When I was in China, I saw lots of homeless people behind train stations. That was a long time ago.
In China, impoverished farmers line up for kilometers to be sent through a very, very long factory corridor. When there are enough workers to fill all the positions, the door is shut and the people left in line have to come back tomorrow. That was also a long time ago.
This sort of thing is nothing new in China. China's economy is juiced by actual slave labor, often in the form of political prisoners picking and processing cotton and textiles. Other industries are also rife with slavery, like brickworks. When China couldn't turn a blind eye to this any longer, they simply moved operations to places like Myanmar to import the slave-made bricks from there. This reduces the cost of manufactured goods to where it's impossible to beat their prices in places that don't have some slavery contributing to the economy.

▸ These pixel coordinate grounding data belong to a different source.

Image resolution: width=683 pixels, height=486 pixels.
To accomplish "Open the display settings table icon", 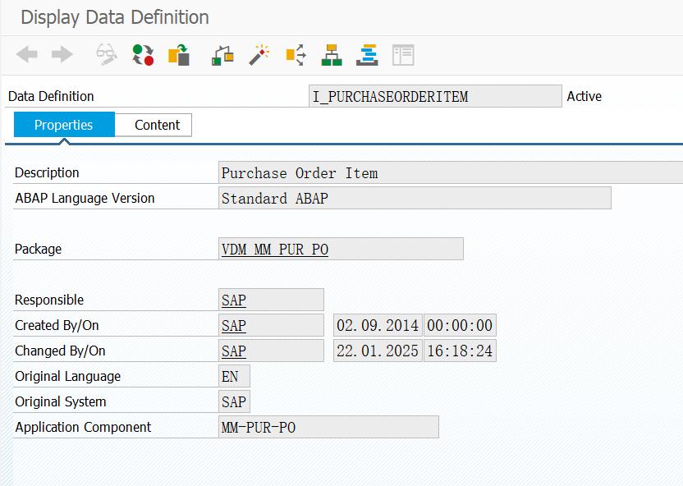I will click(401, 55).
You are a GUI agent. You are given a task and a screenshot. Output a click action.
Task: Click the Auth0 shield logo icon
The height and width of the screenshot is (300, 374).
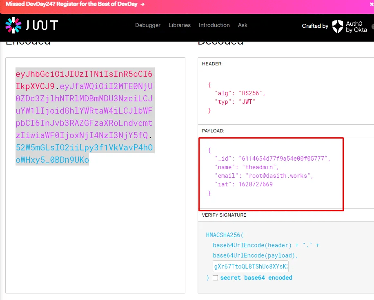[x=338, y=26]
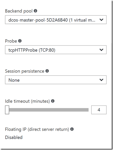Expand the Probe dropdown chevron

tap(101, 50)
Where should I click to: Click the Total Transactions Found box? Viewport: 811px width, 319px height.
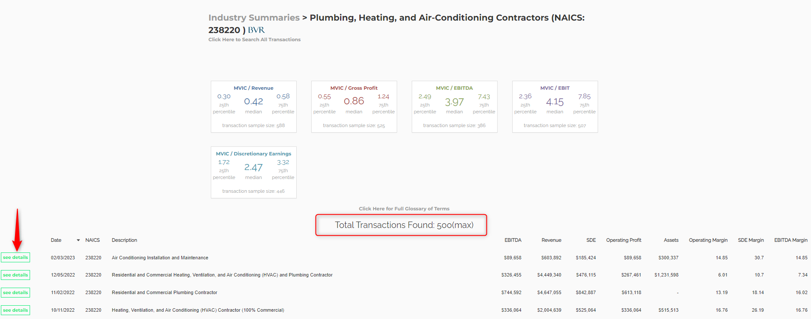point(401,225)
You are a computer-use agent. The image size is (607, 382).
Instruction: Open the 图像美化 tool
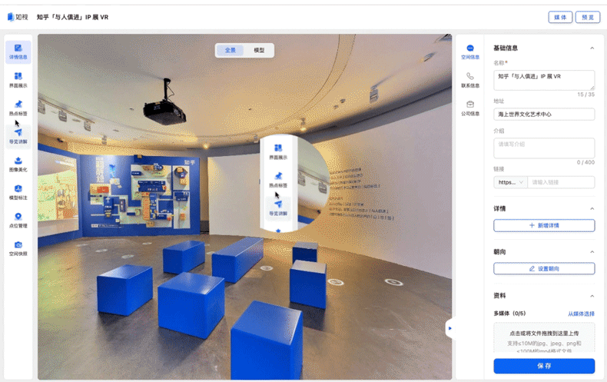(x=18, y=164)
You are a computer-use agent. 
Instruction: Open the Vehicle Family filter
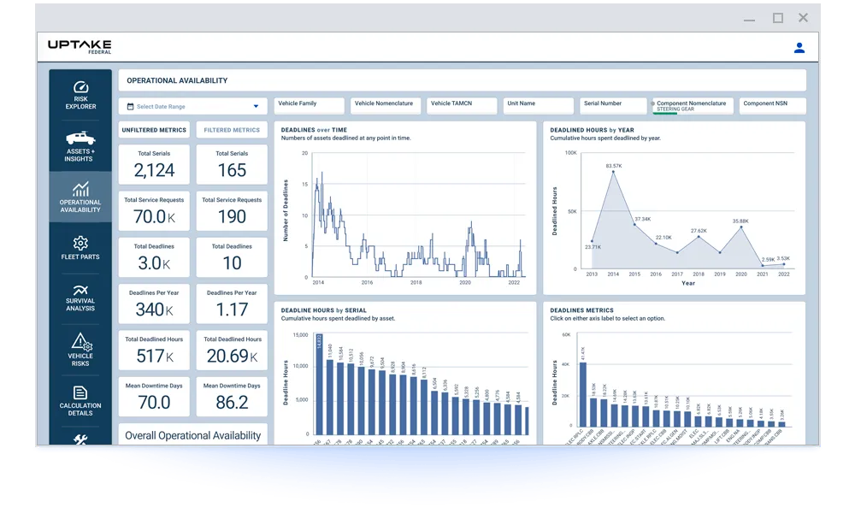[308, 105]
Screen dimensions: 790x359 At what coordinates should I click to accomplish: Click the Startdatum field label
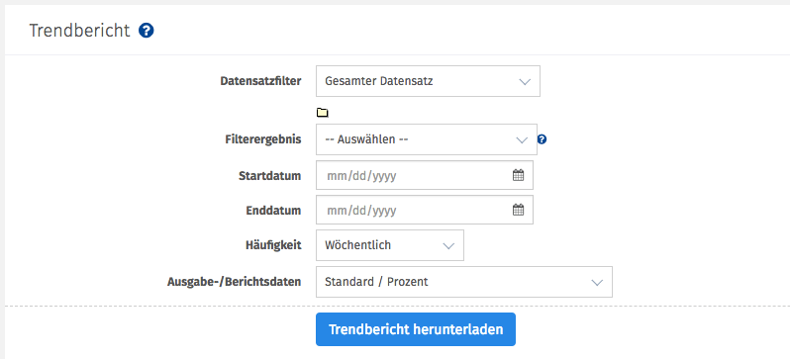[x=270, y=176]
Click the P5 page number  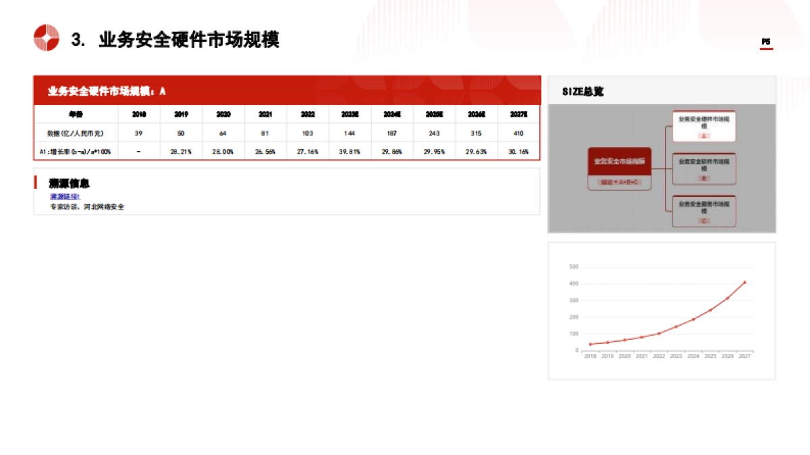coord(766,40)
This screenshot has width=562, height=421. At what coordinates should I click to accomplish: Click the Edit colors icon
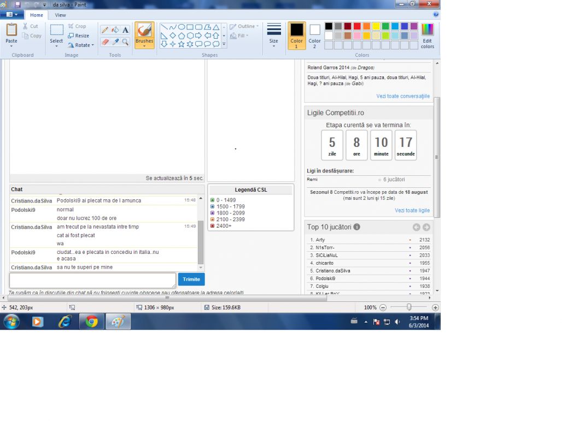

Low amounts of money can buy a lot in China and tight government control on the value of Chinese money has made the system sustainable. It lets China pay their workers very low subsistence wages, subject them to unsafe and unhealthy working conditions that would be illegal in the markets they sell to, and cause invironmental damage that would also be illegal if it were to happen where Chinese goods are sold abroad.
Slavery is unconstitutional in the United States of America. Decoupling from China would be very difficult and costly to the US economy. I believe a small tariff that gets a bit higher every year on Chinese goods until they can demonstrably remove slavery from their economic system is the morally correct thing to do.
When I was in China, I saw lots of homeless people behind train stations. That was a long time ago.